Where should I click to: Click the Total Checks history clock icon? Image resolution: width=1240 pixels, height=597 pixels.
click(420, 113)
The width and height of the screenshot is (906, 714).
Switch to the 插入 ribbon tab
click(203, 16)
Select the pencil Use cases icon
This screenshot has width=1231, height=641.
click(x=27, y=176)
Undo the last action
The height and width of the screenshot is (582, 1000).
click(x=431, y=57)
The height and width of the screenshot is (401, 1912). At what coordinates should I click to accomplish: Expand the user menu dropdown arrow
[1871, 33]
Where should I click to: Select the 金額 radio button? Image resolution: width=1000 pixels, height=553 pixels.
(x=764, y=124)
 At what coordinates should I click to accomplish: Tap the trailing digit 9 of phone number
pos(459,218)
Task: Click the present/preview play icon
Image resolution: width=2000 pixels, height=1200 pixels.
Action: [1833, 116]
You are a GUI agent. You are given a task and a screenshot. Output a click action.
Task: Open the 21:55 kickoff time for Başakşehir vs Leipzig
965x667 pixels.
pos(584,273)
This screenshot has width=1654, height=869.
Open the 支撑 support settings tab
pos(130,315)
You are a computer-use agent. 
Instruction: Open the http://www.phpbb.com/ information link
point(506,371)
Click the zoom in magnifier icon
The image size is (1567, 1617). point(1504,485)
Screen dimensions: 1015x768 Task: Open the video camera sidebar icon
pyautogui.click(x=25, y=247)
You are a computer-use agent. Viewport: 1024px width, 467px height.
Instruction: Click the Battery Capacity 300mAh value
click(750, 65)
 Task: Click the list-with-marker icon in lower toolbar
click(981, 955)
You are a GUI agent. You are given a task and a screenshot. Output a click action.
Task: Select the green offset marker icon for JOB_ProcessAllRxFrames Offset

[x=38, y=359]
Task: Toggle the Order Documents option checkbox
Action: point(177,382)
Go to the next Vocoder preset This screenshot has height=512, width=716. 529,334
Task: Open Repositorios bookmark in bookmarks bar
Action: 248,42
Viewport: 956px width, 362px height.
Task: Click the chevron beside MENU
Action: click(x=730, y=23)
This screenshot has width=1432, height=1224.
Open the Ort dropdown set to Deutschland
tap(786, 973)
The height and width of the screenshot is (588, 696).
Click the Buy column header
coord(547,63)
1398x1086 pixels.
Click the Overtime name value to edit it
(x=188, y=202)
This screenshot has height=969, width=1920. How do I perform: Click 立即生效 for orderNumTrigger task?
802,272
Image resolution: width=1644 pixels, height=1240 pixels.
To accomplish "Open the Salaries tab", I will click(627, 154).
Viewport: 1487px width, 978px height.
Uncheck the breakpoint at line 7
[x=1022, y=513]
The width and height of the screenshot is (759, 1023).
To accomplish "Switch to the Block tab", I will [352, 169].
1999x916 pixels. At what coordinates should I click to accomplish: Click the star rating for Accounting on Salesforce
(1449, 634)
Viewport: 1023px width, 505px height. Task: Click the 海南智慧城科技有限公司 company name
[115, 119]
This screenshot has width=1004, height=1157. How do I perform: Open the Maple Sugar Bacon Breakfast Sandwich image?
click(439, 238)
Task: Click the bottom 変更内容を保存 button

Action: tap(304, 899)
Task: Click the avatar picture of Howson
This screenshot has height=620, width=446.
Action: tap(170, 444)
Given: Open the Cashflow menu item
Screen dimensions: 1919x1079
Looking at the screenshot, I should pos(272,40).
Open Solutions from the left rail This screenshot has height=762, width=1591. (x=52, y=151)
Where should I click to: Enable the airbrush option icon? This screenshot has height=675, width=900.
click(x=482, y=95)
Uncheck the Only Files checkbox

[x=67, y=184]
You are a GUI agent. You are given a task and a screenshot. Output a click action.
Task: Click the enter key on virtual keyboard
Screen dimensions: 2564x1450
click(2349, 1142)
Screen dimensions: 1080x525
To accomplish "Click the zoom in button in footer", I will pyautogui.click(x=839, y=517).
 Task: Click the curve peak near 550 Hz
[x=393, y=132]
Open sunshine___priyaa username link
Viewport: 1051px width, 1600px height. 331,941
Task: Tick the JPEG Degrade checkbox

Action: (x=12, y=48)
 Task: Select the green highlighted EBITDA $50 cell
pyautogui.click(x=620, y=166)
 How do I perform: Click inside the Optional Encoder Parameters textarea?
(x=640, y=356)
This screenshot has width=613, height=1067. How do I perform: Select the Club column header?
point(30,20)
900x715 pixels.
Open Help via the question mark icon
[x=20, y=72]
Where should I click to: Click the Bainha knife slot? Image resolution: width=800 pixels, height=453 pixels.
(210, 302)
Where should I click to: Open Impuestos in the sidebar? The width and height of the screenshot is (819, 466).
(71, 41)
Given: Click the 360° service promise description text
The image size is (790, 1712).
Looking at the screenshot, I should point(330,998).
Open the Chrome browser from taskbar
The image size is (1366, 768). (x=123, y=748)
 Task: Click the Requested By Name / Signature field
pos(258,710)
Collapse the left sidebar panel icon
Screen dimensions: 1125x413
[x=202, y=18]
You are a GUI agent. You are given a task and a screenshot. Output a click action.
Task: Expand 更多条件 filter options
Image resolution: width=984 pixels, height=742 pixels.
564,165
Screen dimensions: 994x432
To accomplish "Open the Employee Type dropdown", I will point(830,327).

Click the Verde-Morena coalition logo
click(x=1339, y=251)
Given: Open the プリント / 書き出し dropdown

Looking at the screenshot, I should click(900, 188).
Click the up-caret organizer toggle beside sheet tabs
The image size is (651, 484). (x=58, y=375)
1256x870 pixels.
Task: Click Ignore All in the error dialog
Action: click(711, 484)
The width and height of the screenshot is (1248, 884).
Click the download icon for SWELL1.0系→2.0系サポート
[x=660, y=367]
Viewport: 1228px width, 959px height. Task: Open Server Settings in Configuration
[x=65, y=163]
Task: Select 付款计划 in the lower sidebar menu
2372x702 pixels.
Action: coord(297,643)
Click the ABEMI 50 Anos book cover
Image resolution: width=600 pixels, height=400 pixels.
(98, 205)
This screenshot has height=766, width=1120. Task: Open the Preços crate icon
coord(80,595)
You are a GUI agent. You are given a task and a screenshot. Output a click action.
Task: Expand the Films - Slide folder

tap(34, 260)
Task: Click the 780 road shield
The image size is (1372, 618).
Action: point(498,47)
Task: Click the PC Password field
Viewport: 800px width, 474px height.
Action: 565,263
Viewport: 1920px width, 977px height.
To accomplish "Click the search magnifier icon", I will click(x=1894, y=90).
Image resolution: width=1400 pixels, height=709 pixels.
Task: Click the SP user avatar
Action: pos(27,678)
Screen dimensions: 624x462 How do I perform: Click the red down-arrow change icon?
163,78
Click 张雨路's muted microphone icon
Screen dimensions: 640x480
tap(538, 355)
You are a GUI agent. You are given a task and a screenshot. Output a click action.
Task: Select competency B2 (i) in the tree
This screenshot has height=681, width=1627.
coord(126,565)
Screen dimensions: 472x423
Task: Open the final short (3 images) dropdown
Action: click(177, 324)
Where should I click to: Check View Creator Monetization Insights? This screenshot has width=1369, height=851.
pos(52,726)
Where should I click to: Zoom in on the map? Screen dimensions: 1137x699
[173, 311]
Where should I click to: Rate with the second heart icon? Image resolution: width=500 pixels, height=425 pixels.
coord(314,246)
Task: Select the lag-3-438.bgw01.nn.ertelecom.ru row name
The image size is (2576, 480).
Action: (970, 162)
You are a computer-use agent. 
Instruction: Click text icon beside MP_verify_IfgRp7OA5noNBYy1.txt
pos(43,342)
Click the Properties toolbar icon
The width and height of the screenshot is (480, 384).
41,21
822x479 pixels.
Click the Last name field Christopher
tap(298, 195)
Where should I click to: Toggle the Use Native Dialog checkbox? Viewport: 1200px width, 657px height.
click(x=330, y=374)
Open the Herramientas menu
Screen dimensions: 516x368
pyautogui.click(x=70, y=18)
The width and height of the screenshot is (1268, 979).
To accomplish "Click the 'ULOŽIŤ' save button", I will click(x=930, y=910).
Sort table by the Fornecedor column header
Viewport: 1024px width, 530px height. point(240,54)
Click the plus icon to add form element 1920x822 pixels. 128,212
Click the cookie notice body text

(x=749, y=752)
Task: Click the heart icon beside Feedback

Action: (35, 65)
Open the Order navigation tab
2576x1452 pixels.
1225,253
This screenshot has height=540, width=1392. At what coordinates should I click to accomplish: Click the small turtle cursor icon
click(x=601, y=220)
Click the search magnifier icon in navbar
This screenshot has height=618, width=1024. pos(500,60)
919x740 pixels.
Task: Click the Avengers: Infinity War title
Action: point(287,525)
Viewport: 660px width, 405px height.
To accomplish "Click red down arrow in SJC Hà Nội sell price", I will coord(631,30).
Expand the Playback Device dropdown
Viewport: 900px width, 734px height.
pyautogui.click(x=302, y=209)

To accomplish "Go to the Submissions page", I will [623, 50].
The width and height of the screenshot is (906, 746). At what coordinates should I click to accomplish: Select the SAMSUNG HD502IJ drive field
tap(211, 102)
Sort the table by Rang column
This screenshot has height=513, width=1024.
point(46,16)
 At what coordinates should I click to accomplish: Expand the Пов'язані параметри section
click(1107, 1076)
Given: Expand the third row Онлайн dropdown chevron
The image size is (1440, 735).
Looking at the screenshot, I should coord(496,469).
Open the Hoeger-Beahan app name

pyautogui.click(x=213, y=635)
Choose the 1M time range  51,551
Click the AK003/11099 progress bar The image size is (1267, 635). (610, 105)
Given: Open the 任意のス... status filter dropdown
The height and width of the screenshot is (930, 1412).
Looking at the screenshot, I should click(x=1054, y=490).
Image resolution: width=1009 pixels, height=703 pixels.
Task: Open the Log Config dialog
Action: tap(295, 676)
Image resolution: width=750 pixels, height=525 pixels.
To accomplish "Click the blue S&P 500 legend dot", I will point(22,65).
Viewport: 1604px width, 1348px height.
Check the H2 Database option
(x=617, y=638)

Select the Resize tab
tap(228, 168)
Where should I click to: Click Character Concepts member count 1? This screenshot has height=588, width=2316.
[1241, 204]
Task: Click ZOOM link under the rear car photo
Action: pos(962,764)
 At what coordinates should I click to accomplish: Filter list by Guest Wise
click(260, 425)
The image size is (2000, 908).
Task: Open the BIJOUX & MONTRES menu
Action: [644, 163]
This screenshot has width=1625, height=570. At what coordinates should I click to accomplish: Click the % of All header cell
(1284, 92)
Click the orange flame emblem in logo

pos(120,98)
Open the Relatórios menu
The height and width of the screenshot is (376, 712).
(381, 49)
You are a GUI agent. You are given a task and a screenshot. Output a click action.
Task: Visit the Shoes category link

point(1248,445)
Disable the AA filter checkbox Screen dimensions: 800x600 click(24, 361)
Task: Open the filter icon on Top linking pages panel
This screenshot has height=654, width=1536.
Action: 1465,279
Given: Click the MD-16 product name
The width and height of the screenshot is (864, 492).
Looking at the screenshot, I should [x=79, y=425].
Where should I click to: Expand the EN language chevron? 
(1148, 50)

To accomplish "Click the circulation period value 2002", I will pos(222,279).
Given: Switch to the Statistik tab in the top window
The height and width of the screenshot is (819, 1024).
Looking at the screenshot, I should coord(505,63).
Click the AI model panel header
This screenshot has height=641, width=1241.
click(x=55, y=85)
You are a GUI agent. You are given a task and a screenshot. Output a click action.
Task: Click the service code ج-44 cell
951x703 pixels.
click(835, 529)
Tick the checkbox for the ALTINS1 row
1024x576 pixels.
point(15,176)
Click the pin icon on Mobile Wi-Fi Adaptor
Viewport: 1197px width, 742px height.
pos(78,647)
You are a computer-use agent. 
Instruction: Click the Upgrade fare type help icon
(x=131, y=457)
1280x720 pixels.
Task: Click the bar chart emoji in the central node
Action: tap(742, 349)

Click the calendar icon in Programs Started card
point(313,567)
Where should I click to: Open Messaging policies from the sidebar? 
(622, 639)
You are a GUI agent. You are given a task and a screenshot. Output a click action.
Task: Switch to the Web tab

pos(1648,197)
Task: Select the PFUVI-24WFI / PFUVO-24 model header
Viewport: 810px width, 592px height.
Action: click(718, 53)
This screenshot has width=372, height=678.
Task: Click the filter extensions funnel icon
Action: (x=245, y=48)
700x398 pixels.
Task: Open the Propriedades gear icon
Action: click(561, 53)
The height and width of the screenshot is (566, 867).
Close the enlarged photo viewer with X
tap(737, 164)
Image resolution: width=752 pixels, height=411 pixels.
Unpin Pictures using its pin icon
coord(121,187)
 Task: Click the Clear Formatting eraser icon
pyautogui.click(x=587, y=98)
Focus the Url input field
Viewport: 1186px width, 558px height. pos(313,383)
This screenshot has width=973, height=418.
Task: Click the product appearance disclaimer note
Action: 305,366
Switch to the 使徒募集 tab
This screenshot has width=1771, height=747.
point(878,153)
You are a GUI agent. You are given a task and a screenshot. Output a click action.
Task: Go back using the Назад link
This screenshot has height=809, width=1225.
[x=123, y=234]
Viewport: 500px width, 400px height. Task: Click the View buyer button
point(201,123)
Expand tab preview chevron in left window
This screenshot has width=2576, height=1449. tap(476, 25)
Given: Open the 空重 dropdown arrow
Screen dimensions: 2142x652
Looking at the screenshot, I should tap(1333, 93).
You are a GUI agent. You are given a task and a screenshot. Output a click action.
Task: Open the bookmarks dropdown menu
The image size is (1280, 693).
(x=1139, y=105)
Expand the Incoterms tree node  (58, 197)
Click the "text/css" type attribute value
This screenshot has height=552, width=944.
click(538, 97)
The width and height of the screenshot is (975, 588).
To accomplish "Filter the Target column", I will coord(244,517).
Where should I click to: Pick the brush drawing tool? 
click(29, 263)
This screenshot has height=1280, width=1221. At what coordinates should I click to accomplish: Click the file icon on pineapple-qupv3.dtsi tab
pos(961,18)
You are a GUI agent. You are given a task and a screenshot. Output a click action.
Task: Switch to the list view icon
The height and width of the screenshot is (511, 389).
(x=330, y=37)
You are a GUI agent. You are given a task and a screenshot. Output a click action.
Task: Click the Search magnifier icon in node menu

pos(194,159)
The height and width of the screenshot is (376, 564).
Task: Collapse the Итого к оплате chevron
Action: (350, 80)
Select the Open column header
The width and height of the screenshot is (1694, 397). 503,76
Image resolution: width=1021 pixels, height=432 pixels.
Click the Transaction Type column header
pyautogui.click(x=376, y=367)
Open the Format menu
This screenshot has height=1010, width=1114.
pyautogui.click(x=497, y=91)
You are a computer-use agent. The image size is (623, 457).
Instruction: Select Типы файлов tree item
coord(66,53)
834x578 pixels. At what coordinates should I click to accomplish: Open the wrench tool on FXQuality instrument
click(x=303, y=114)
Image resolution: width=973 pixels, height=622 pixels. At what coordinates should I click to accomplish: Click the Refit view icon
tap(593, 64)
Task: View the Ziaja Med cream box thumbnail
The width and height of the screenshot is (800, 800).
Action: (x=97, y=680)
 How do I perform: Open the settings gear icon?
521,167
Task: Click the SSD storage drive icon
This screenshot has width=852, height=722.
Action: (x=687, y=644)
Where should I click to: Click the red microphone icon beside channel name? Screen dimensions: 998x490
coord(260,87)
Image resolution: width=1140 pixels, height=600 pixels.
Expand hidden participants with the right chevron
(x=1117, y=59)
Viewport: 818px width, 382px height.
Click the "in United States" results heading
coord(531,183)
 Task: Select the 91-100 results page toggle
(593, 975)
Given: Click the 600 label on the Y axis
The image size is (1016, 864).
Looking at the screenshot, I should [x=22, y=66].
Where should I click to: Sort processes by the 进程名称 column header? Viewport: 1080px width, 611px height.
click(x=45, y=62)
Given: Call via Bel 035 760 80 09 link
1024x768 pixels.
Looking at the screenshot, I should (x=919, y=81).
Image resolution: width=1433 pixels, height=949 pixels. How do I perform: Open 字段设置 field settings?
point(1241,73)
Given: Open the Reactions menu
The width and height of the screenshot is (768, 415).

.....

◆ **What the exercise asks**: Track down every line in the entries that includes the string "service", and copy it.

◆ **Output for this exercise**:
Given: Click the 360° service promise description text
Task: Click the service code ج-44 cell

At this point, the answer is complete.